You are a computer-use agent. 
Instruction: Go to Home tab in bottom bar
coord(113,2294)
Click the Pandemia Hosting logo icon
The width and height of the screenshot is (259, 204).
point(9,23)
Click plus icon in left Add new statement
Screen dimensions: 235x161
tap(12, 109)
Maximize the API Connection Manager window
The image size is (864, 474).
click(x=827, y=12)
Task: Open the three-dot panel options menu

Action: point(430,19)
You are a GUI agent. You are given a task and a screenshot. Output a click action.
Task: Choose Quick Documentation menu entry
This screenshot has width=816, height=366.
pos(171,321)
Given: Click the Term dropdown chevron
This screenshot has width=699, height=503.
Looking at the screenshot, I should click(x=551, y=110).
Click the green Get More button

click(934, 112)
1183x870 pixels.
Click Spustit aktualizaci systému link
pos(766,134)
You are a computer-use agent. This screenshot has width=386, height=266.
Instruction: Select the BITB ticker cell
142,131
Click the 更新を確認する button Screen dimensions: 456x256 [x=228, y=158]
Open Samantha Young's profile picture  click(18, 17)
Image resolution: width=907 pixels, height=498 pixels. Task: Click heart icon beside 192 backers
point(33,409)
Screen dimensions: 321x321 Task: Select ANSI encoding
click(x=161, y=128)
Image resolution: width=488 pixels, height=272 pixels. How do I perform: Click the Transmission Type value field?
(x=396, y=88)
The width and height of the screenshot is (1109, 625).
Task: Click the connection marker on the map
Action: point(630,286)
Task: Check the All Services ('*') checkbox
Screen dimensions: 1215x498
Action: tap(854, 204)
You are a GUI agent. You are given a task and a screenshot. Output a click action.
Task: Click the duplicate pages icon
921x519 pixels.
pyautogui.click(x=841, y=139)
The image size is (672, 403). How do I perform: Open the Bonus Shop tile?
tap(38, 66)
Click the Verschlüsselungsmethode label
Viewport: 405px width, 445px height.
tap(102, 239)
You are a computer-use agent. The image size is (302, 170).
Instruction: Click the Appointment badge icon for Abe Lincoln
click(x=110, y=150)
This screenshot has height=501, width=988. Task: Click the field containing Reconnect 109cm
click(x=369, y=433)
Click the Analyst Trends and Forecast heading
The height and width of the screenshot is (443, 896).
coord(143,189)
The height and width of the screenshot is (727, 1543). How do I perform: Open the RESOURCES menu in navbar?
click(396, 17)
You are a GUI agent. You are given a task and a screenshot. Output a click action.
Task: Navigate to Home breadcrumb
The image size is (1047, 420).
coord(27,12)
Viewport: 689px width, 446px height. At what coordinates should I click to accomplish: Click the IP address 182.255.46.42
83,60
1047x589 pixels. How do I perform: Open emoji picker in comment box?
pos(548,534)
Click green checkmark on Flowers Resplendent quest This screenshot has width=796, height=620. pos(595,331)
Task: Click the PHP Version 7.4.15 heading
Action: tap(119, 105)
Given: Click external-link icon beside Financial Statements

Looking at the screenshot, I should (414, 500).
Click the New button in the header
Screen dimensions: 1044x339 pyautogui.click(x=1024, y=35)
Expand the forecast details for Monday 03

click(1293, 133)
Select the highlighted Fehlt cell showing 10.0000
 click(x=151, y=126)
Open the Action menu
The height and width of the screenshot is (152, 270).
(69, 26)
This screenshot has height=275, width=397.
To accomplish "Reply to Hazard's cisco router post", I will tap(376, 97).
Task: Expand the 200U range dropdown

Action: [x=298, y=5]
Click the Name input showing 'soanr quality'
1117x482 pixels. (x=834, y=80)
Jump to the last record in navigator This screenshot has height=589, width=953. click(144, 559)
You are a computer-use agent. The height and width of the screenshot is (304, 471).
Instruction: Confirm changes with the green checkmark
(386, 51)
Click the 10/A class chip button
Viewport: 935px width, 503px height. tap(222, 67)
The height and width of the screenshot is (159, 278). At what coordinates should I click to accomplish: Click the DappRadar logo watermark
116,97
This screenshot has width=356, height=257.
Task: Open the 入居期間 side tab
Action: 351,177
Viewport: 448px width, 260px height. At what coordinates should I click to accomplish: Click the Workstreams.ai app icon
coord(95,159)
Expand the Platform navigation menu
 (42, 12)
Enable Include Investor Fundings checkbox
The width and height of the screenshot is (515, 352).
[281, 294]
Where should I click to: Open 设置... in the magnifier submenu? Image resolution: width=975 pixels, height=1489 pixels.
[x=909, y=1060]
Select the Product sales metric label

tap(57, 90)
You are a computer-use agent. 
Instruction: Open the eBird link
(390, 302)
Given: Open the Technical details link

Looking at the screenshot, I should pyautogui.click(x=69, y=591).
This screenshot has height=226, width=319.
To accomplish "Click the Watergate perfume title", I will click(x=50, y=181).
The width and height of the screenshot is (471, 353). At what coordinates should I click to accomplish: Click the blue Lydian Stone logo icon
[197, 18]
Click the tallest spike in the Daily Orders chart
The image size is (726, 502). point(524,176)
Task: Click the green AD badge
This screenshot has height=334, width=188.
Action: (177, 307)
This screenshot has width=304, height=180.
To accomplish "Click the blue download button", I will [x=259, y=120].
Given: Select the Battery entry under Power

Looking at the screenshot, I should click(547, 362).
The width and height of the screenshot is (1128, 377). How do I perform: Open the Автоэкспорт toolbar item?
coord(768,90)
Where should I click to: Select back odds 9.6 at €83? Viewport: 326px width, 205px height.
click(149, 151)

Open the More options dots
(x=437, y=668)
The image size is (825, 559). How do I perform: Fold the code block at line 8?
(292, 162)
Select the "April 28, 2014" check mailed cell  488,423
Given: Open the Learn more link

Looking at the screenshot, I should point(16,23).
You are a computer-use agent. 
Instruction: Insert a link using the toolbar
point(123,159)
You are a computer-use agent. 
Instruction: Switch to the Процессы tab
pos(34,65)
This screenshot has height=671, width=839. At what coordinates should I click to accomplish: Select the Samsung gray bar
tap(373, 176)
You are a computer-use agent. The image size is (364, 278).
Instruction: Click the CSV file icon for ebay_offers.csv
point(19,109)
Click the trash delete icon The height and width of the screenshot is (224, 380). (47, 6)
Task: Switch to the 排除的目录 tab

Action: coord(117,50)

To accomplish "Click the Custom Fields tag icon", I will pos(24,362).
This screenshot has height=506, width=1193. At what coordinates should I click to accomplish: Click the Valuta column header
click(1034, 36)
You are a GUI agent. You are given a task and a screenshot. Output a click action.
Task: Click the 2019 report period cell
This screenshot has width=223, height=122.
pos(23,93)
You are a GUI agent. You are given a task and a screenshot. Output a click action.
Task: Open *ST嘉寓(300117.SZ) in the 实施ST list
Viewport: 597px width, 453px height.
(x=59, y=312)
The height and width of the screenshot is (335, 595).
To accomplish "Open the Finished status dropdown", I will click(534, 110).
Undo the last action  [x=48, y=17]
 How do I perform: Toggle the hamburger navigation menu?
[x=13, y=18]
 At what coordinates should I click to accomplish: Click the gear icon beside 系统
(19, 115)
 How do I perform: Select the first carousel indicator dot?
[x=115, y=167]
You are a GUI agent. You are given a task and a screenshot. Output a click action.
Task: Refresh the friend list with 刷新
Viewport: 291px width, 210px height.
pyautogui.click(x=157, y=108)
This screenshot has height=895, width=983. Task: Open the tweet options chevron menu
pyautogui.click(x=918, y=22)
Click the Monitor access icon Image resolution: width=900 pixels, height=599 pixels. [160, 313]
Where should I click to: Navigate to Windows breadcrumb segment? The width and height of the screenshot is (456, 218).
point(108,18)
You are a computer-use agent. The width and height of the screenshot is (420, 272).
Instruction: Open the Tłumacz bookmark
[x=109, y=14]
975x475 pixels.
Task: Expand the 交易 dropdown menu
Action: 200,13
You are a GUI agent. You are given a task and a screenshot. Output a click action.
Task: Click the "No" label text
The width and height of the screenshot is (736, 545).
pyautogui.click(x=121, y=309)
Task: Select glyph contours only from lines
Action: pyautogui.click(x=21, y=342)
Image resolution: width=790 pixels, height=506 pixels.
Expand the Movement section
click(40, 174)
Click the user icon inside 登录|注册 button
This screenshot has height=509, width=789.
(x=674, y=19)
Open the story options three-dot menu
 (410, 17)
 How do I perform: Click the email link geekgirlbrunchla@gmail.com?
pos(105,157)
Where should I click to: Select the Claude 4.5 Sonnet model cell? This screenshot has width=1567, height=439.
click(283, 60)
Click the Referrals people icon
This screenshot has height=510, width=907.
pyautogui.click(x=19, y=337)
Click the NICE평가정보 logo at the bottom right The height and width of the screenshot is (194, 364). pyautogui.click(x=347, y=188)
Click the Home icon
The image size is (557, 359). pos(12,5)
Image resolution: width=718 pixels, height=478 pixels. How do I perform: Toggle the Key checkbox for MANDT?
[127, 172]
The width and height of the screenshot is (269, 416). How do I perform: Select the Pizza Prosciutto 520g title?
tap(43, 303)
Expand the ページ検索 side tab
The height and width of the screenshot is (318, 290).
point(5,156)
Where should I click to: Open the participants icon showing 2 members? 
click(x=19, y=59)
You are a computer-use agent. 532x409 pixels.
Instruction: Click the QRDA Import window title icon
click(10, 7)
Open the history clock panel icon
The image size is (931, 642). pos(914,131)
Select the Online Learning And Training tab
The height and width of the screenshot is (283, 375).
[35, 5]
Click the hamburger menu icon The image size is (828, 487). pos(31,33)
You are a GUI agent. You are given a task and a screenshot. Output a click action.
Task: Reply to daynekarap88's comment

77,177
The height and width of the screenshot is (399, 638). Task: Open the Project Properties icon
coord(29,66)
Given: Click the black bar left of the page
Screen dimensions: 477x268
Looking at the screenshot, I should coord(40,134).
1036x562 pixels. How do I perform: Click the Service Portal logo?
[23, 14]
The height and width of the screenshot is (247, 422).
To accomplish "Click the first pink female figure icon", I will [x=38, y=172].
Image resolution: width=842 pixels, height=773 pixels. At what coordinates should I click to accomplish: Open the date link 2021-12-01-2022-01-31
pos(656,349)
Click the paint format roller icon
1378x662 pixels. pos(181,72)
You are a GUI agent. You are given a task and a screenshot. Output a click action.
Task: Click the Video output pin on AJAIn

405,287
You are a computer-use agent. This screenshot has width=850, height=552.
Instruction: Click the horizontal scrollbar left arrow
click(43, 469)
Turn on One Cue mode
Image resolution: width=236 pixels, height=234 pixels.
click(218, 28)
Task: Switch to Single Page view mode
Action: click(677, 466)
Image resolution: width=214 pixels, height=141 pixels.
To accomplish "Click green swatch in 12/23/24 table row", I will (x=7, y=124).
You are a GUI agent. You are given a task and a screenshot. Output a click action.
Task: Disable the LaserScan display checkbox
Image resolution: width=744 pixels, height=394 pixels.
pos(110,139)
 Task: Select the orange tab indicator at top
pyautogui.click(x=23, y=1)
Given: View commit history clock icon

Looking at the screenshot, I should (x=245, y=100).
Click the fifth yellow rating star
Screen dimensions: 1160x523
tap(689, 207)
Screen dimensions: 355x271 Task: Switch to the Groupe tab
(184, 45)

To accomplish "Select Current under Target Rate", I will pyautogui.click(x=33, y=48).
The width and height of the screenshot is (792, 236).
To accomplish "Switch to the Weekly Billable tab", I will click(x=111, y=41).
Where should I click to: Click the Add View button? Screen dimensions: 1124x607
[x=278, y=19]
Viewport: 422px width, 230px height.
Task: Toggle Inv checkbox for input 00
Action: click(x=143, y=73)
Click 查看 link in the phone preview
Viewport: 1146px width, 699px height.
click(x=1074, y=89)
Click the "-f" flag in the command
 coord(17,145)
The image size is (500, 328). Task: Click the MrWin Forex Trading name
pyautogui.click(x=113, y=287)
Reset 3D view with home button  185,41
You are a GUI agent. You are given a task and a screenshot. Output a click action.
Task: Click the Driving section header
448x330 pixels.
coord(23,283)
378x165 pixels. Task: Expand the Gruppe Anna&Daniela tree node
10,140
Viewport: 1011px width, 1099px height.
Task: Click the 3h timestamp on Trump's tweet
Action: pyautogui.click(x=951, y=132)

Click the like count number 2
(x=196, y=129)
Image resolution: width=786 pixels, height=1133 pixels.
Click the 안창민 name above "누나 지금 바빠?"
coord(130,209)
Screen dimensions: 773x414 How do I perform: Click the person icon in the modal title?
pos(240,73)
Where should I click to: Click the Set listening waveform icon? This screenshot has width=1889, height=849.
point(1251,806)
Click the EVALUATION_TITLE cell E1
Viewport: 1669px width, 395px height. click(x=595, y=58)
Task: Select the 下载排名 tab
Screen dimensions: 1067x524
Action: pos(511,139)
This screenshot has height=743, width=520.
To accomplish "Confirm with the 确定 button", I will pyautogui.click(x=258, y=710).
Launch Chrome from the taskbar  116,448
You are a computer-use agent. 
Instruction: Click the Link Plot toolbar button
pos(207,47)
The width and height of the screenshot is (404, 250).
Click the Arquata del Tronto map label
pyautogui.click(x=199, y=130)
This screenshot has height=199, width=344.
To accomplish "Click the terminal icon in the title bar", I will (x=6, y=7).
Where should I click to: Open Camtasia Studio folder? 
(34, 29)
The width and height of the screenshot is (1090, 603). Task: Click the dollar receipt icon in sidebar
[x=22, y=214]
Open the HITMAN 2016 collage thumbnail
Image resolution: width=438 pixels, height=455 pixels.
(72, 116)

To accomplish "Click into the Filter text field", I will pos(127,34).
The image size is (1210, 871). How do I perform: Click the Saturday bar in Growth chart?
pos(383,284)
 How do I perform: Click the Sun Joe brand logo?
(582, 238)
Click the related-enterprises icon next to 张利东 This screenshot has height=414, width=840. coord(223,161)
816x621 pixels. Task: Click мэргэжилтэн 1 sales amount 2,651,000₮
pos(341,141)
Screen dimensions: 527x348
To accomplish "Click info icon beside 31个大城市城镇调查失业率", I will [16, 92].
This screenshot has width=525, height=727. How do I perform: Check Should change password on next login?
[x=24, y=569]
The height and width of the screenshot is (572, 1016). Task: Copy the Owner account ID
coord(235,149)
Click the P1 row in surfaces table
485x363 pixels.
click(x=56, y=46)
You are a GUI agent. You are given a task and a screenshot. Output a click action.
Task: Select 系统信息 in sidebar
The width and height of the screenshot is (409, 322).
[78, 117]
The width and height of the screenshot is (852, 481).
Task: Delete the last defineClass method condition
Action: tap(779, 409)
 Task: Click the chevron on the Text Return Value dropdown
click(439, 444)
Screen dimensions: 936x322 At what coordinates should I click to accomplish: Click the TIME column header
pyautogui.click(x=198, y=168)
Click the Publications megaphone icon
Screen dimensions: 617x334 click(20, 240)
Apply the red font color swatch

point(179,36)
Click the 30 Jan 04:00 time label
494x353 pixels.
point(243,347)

:::::

### [Goal of the exercise]
The output must consist solely of the lines from the one containing "Instruction: Click the Link" through the end of the listing, unaltered.

### [Task result]
Instruction: Click the Link Plot toolbar button
pos(207,47)
The width and height of the screenshot is (404, 250).
Click the Arquata del Tronto map label
pyautogui.click(x=199, y=130)
This screenshot has height=199, width=344.
To accomplish "Click the terminal icon in the title bar", I will (x=6, y=7).
Where should I click to: Open Camtasia Studio folder? 
(34, 29)
The width and height of the screenshot is (1090, 603). Task: Click the dollar receipt icon in sidebar
[x=22, y=214]
Open the HITMAN 2016 collage thumbnail
Image resolution: width=438 pixels, height=455 pixels.
(72, 116)

To accomplish "Click into the Filter text field", I will pos(127,34).
The image size is (1210, 871). How do I perform: Click the Saturday bar in Growth chart?
pos(383,284)
 How do I perform: Click the Sun Joe brand logo?
(582, 238)
Click the related-enterprises icon next to 张利东 This screenshot has height=414, width=840. coord(223,161)
816x621 pixels. Task: Click мэргэжилтэн 1 sales amount 2,651,000₮
pos(341,141)
Screen dimensions: 527x348
To accomplish "Click info icon beside 31个大城市城镇调查失业率", I will [16, 92].
This screenshot has width=525, height=727. How do I perform: Check Should change password on next login?
[x=24, y=569]
The height and width of the screenshot is (572, 1016). Task: Copy the Owner account ID
coord(235,149)
Click the P1 row in surfaces table
485x363 pixels.
click(x=56, y=46)
You are a GUI agent. You are given a task and a screenshot. Output a click action.
Task: Select 系统信息 in sidebar
The width and height of the screenshot is (409, 322).
[78, 117]
The width and height of the screenshot is (852, 481).
Task: Delete the last defineClass method condition
Action: tap(779, 409)
 Task: Click the chevron on the Text Return Value dropdown
click(439, 444)
Screen dimensions: 936x322 At what coordinates should I click to accomplish: Click the TIME column header
pyautogui.click(x=198, y=168)
Click the Publications megaphone icon
Screen dimensions: 617x334 click(20, 240)
Apply the red font color swatch

point(179,36)
Click the 30 Jan 04:00 time label
494x353 pixels.
point(243,347)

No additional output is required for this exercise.